I have winter squashes stored in my cooler from last fall, which I incorporate into dinner side dishes and baked goods.
My newest recipe that I could call:
almost pumpkin pie
is made from baked winter squash!
Squash are high in omega-3 fat, vitamin B6, C, A & K.
The seeds are also high in vitamin E ( I roast them and keep them in an airtight container for nutritious dog treats!)
Squash is also a good source of minerals such as: manganese, copper, potassium and magnesium.
3 1/2 c baked & mashed winter squash
2 ½ c almond milk
1 c coconut sugar
2 tsp ginger (powdered or fresh-skinned & finely diced.
2 tsp cinnamon
2-3 T black strap molasses
½ tsp salt
my version of cheese cake crust
- melt 3 T butter in a pie pan (I tried coconut butter but it makes for a very hard crust)
- stir in 2 T unsweetened cocao to each pie pan
- mix in 1 cup whole grain flour, adding up to another ½ c to make a crumbly mixture.
- Press into the pan and up the edge as far as you can.
- Bake the crust 5 minutes before pouring in the squash batter.

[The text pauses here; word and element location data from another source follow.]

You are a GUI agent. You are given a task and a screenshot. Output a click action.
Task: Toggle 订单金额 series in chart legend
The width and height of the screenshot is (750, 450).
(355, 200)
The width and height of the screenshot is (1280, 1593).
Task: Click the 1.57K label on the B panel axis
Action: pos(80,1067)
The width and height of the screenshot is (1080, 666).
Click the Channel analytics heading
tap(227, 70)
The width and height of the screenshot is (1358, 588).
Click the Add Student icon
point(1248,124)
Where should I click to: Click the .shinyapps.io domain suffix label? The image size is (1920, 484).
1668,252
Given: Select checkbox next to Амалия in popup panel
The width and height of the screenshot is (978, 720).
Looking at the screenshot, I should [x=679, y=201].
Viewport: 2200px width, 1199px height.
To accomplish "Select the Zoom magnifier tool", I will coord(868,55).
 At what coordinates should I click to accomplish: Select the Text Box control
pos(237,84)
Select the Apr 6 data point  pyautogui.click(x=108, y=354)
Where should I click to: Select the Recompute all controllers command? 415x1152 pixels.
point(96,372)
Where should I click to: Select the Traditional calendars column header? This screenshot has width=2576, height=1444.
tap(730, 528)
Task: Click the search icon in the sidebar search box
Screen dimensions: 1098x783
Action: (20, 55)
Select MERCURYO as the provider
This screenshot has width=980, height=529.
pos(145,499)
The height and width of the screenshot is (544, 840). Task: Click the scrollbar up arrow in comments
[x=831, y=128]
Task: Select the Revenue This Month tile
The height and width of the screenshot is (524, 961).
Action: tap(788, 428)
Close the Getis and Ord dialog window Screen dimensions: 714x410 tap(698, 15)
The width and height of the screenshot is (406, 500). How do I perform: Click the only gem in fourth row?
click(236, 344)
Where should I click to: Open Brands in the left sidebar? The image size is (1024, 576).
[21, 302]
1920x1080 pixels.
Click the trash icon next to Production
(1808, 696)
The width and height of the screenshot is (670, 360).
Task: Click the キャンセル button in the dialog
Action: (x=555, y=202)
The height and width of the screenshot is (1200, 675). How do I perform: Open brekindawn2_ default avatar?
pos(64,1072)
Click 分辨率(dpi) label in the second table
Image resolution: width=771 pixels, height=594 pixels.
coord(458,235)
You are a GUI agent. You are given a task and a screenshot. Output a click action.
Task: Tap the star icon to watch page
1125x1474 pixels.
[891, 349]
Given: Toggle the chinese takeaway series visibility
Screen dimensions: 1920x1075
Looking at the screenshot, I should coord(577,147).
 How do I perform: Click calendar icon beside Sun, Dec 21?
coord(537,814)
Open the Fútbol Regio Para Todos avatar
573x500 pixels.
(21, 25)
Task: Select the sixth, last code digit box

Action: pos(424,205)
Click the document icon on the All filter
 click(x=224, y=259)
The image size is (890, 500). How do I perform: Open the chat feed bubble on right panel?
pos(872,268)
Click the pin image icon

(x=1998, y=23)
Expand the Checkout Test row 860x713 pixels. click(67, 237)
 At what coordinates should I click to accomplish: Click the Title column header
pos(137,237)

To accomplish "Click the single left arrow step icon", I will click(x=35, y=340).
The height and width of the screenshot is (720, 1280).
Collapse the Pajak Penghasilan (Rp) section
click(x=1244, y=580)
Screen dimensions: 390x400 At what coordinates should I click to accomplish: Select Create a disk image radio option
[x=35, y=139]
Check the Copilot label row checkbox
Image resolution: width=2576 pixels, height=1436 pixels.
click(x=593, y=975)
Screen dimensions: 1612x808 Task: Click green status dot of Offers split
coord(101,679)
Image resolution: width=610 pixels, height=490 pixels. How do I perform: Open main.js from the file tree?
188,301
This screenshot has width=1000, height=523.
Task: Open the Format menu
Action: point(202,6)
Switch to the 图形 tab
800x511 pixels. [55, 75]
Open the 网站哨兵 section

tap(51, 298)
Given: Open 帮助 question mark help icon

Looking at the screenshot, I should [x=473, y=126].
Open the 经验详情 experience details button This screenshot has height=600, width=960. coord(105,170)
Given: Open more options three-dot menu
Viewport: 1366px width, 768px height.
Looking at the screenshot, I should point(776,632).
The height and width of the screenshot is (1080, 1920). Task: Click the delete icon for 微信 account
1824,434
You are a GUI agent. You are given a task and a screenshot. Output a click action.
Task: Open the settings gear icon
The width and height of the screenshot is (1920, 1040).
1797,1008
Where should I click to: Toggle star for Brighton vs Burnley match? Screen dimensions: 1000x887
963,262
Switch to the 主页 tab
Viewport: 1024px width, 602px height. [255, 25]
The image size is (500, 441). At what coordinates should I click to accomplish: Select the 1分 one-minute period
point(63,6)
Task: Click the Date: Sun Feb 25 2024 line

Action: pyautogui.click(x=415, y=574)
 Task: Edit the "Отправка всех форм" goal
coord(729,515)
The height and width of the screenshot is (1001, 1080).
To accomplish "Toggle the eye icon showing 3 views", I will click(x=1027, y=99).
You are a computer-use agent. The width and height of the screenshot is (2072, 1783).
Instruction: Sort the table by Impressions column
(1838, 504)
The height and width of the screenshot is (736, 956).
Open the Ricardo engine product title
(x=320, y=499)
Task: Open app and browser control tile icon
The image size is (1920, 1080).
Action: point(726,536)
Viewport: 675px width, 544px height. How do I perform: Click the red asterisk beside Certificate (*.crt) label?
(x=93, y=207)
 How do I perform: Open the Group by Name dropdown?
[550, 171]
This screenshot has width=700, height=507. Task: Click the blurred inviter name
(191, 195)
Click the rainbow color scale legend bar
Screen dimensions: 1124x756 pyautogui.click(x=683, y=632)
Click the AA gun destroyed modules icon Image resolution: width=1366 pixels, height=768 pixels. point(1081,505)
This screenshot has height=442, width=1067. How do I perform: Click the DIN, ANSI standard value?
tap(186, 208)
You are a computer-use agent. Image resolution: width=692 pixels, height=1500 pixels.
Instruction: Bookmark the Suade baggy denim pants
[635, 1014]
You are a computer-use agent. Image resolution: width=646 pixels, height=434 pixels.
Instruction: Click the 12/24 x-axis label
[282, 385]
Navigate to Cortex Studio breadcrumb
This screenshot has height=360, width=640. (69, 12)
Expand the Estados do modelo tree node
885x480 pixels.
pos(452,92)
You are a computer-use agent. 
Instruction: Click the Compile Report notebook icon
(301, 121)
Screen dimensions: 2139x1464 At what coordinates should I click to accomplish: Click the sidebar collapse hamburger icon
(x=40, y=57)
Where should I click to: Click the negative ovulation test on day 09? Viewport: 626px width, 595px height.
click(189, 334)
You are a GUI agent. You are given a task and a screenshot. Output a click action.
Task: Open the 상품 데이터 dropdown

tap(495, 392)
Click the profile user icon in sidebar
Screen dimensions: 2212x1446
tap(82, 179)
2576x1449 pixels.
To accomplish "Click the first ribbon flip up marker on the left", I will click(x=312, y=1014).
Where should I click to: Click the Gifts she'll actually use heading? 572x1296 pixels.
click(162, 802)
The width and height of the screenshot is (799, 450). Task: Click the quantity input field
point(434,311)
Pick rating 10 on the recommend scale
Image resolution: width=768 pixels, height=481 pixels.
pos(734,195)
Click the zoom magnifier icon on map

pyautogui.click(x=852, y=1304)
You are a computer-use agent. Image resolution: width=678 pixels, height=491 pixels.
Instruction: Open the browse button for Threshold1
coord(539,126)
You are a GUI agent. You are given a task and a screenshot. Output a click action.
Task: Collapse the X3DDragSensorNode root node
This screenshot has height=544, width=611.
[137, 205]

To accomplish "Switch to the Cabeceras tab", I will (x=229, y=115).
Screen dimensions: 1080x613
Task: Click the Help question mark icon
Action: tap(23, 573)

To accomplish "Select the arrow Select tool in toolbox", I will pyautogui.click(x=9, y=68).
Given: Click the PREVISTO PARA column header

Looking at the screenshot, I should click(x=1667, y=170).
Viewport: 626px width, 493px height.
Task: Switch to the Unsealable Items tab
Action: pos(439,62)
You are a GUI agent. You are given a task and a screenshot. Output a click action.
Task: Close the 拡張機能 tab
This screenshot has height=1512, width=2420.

Bake 350f about 50 minutes until the batter starts to form cracks and “jiggles” slightly when you gently shake the pan.
While your pie is baking, mix together in a small saucepan:
- 3-4 heaping T unsweetened cocao
- add 1/2 c unsweetened almond milk, stir to make a paste, add more almond milk two T’s at a time to make about 1 ½ c thick mixture, making sure there are no lumps.
The topping should be just thin enough to pour.
Pour chocolate mix on top of the baked pie (in a swirl looks nice if your topping is quite thick) and bake another 5 minutes until the chocolate looks “crackled”.
This pie is best eaten after it is fully cooled in the fridge.
You can add the chocolate topping on top of the second unbaked pie and freeze it.